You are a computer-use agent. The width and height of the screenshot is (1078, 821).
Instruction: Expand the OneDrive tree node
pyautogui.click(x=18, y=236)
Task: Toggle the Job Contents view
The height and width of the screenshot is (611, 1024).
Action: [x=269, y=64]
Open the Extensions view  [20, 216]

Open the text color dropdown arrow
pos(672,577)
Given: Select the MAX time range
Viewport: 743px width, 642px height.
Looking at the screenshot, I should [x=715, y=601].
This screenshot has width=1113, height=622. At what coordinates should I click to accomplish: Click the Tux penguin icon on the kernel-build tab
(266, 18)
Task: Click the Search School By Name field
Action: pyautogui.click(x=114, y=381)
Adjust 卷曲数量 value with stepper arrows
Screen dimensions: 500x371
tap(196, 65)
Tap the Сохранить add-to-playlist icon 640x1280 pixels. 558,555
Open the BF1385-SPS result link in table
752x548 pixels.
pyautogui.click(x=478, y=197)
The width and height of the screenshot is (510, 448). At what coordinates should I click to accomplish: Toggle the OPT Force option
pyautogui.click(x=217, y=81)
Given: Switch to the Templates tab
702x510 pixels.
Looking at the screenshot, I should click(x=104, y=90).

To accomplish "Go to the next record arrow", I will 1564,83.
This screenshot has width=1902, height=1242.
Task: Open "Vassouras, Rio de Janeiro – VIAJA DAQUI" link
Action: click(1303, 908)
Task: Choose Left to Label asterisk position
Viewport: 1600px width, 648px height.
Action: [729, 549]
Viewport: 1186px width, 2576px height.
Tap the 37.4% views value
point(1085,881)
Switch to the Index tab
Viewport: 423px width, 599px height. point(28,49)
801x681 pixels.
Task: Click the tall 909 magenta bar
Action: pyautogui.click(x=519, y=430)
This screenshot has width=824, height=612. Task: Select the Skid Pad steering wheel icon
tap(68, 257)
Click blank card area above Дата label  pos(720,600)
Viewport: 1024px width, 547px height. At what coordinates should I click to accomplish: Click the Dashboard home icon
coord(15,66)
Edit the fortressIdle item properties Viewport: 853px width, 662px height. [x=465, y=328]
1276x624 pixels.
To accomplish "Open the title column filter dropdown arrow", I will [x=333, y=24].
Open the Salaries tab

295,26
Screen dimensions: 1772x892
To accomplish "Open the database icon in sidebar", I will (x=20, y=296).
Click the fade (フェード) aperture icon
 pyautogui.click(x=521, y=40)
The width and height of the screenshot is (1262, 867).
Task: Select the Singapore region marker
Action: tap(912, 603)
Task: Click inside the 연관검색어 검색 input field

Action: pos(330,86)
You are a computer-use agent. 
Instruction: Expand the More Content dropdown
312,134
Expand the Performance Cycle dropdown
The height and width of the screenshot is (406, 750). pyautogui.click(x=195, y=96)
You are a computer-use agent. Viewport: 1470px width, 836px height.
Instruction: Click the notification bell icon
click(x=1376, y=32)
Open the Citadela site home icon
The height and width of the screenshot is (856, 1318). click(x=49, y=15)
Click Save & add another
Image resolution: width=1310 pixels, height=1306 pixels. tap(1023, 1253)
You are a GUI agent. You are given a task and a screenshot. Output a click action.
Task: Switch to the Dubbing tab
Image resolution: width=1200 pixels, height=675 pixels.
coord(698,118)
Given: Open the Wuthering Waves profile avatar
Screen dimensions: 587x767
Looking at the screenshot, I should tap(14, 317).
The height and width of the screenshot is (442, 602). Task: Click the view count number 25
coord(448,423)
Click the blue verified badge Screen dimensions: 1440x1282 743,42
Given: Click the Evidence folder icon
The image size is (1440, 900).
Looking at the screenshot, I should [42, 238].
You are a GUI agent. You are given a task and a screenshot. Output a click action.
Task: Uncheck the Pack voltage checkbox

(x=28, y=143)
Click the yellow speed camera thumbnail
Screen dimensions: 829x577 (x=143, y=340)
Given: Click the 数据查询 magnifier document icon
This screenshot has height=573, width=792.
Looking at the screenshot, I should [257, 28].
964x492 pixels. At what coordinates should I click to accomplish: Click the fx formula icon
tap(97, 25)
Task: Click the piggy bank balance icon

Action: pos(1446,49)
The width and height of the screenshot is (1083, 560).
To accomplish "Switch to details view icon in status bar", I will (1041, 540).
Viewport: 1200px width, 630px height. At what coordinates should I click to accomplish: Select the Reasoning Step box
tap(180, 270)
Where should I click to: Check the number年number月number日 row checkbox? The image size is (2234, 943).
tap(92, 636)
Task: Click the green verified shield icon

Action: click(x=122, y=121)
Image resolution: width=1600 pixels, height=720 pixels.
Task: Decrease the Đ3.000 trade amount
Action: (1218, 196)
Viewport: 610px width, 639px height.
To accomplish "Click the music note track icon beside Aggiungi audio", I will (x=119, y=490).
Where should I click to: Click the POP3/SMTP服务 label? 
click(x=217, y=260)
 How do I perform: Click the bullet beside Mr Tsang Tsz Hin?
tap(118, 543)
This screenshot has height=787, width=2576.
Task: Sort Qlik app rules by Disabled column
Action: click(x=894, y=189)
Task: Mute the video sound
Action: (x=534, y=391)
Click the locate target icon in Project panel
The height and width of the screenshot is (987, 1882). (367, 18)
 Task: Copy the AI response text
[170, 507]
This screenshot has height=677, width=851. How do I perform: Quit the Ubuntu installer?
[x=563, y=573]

• [How to complete this task] Copy out precisely the lines from the line with "Open the Citadela site home icon" to the line with "Task: Switch to the Dubbing tab" in the material above, including those two lines and omitting all the rest.

• [Written solution]
Open the Citadela site home icon
The height and width of the screenshot is (856, 1318). click(x=49, y=15)
Click Save & add another
Image resolution: width=1310 pixels, height=1306 pixels. tap(1023, 1253)
You are a GUI agent. You are given a task and a screenshot. Output a click action.
Task: Switch to the Dubbing tab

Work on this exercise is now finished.